Baldy Center Postdoctoral Fellows are highly promising scholars from a variety of disciplines who have completed their Ph.D.s and/or J.D.s at other universities, but have not yet commenced tenure track positions. Chosen in an extremely competitive process, they carry out their scholarly projects with the full array of UB research resources and participate in Baldy Center talks, discussions, workshops, and conferences. Daniel Platt recently completed a two-year Baldy Center postdoctoral position.

Daniel Platt.

Daniel Platt

The Baldy Center allowed me to advance my research agenda and broaden my knowledge of law and legal culture over two wonderful years. I came to UB shortly after defending my dissertation in the Department of American Studies at Brown University in 2018. The dissertation dealt with debtor-creditor relations in the United States at the turn of the twentieth century and the moral problems of failure and insolvency. In my first year at the Baldy Center, I developed a journal article out of some of this material relating to gender and household debt. In particular, the piece considered homestead exemption laws and the meaning of the requirement that wives consent to mortgages that imperiled the family dwelling. I workshopped the article at the annual meeting of the American Society for Legal History in Houston and at UB Faculty Workshop and then submitted it to History of the Present. It was accepted and was published this past fall. Also, in my first year, I developed a manuscript proposal for a book based on my dissertation and submitted it to several university presses. It received multiple offers and is now under contract with University of Chicago Press. Finally, relating to my longstanding interest in the history of antisemitism, in the winter of 2019 I assembled and contributed to a panel discussion on the US. Intellectual History Blog on antisemitism in the United States.
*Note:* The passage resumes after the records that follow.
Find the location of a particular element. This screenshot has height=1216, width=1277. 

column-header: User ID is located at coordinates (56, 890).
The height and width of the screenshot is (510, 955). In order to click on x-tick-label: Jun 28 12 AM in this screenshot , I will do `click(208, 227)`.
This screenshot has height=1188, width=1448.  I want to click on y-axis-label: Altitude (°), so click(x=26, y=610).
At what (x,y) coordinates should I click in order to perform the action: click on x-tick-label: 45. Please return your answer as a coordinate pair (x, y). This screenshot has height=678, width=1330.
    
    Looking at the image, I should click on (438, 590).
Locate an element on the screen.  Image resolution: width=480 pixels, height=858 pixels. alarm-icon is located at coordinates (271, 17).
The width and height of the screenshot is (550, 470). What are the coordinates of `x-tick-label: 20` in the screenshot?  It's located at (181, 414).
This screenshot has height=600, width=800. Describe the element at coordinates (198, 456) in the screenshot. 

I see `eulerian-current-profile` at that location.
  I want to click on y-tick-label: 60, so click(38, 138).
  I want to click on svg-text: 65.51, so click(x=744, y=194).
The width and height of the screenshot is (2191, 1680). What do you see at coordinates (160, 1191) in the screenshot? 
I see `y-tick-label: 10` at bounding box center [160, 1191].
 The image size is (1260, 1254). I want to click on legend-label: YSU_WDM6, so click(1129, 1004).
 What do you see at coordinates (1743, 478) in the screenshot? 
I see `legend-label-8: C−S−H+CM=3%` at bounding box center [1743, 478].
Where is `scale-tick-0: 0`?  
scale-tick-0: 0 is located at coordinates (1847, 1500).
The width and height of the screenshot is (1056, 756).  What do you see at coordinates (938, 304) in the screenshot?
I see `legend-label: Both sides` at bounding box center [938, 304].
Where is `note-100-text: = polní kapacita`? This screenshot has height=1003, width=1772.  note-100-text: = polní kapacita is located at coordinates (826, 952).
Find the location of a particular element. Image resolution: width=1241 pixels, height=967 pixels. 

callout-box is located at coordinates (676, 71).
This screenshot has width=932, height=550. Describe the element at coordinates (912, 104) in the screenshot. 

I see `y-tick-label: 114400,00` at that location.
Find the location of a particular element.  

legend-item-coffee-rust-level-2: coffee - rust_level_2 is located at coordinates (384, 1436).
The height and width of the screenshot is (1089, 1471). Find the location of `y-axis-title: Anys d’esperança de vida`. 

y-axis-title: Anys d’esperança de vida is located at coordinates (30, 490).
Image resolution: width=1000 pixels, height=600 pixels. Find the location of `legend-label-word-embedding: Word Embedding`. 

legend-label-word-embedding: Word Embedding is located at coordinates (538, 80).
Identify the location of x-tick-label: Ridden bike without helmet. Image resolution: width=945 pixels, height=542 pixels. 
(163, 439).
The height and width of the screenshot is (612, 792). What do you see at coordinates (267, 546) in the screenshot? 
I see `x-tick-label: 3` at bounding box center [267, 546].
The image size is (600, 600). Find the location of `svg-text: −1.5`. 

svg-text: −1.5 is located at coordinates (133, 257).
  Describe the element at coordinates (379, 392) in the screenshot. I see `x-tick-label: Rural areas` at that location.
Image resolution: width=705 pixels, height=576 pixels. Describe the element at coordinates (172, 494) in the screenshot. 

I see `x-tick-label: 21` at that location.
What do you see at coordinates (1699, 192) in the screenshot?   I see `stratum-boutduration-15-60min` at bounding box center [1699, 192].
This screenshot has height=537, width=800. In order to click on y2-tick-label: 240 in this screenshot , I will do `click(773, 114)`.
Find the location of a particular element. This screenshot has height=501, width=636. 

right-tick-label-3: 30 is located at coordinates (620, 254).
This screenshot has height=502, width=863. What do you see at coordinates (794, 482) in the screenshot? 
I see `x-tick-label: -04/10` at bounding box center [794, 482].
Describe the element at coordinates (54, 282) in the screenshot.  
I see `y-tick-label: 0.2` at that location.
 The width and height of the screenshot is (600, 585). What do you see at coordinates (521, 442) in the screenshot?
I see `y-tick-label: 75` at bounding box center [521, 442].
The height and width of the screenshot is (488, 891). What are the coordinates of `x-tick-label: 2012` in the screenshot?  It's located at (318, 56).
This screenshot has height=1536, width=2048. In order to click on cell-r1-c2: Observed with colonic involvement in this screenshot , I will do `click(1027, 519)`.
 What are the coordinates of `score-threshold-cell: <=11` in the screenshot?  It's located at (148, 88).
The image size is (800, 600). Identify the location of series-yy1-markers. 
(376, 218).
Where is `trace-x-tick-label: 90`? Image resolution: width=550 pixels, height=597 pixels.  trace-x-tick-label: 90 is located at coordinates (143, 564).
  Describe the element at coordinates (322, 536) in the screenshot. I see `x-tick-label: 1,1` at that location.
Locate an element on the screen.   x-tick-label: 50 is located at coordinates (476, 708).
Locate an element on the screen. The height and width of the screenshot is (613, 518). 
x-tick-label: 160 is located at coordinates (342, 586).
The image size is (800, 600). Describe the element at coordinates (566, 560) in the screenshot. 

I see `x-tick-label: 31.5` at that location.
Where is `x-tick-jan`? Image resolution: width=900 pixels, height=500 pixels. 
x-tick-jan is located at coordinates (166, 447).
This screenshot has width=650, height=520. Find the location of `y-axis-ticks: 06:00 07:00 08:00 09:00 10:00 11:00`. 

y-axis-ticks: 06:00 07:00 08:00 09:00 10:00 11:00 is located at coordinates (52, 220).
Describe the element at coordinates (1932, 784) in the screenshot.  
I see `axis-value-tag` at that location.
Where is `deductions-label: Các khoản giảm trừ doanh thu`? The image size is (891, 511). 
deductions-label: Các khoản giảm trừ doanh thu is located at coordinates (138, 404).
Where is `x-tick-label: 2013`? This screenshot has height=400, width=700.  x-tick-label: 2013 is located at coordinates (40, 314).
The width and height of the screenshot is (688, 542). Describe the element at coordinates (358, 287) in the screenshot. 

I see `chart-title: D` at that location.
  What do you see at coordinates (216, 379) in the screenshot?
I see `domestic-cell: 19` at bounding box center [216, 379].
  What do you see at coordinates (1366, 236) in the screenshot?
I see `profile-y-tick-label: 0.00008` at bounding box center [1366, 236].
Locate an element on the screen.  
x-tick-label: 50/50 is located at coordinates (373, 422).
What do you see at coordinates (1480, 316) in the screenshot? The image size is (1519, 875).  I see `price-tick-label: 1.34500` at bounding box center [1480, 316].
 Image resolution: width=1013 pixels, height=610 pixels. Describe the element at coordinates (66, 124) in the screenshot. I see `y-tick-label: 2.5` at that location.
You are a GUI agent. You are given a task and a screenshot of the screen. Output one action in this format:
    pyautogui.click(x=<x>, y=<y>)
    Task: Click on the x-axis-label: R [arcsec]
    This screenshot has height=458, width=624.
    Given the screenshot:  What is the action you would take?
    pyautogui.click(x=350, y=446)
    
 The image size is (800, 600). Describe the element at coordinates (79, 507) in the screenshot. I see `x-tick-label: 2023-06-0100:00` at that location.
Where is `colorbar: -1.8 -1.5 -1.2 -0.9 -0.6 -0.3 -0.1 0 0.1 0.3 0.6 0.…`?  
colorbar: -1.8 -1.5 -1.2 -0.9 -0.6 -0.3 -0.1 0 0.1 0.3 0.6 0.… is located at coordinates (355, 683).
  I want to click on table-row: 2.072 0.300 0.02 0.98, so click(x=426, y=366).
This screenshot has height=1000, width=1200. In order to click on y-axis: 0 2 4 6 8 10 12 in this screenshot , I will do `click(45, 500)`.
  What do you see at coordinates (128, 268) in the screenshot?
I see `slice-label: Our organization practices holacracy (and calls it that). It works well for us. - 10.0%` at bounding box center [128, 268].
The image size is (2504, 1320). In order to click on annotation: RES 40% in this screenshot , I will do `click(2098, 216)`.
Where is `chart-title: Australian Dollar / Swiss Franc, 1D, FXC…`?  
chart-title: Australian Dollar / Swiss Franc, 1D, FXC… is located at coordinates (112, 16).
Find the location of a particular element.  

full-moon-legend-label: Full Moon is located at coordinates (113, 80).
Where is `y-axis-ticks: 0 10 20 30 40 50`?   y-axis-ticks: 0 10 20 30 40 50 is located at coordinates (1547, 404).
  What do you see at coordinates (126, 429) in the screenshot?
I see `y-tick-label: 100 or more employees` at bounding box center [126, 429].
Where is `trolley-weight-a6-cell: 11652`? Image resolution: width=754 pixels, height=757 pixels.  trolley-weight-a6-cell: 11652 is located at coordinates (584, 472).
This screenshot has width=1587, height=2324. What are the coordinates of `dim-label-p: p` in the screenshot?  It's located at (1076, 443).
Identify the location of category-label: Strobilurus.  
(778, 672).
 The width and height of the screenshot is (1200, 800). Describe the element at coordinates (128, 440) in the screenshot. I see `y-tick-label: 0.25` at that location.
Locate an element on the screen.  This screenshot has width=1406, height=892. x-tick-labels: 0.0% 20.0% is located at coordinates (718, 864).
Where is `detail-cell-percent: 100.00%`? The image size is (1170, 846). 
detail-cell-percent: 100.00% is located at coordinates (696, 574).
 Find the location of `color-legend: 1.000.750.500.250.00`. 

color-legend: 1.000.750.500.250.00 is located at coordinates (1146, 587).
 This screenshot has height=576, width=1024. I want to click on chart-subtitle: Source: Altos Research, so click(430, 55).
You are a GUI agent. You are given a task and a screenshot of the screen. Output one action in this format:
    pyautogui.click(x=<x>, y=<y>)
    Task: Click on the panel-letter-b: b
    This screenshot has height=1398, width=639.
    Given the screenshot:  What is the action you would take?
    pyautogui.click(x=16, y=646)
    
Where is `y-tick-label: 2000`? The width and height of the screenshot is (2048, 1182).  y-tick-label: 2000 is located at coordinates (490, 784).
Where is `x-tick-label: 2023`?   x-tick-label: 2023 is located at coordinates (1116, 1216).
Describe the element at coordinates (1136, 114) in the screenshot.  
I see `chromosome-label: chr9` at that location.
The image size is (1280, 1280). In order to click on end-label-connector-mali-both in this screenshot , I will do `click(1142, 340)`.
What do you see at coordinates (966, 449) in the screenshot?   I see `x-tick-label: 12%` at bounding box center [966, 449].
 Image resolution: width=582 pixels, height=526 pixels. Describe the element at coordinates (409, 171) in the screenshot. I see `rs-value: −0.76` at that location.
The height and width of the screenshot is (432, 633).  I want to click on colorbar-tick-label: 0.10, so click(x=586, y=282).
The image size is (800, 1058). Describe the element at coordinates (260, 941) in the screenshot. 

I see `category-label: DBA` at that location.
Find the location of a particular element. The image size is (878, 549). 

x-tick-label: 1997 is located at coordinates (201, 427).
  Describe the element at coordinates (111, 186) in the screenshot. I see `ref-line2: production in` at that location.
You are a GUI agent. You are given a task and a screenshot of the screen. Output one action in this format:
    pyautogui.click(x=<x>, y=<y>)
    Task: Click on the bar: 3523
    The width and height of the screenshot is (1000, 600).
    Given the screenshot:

In my second year at UB, I was mostly engaged with manuscript work. I wrote two original chapters for the project that were not contained in the dissertation—one on the abolition of imprisonment for debt in the mid nineteenth century and one on debt and coverture reform in the late nineteenth century. I also started to sift through some material on stay laws and the governance of financial time, which gave rise to a conference paper that I shared at ClassCrits XII and the Law, Culture, and the Humanities Annual Meeting. I was scheduled to present this at the Organization of American Historians Annual Meeting as well, on a panel on “Capital in the Nineteenth Century,” but the conference was canceled due to the pandemic. Later in the year, I accepted an appointment as an Assistant Professor in the Department of Legal Studies at the University of Illinois at Springfield, where I will join my former Baldy Center colleague Amanda Hughett. I will teach courses in legal history, law and the humanities, and law and political economy. This is a position I would not have been able to take without the rich knowledge of legal studies scholarship that I acquired in my two years at the Baldy Center—in the Advanced Seminar in Law and Society, in regular faculty workshops, in special events with visiting scholars, and in countless conversations with UB faculty and fellows.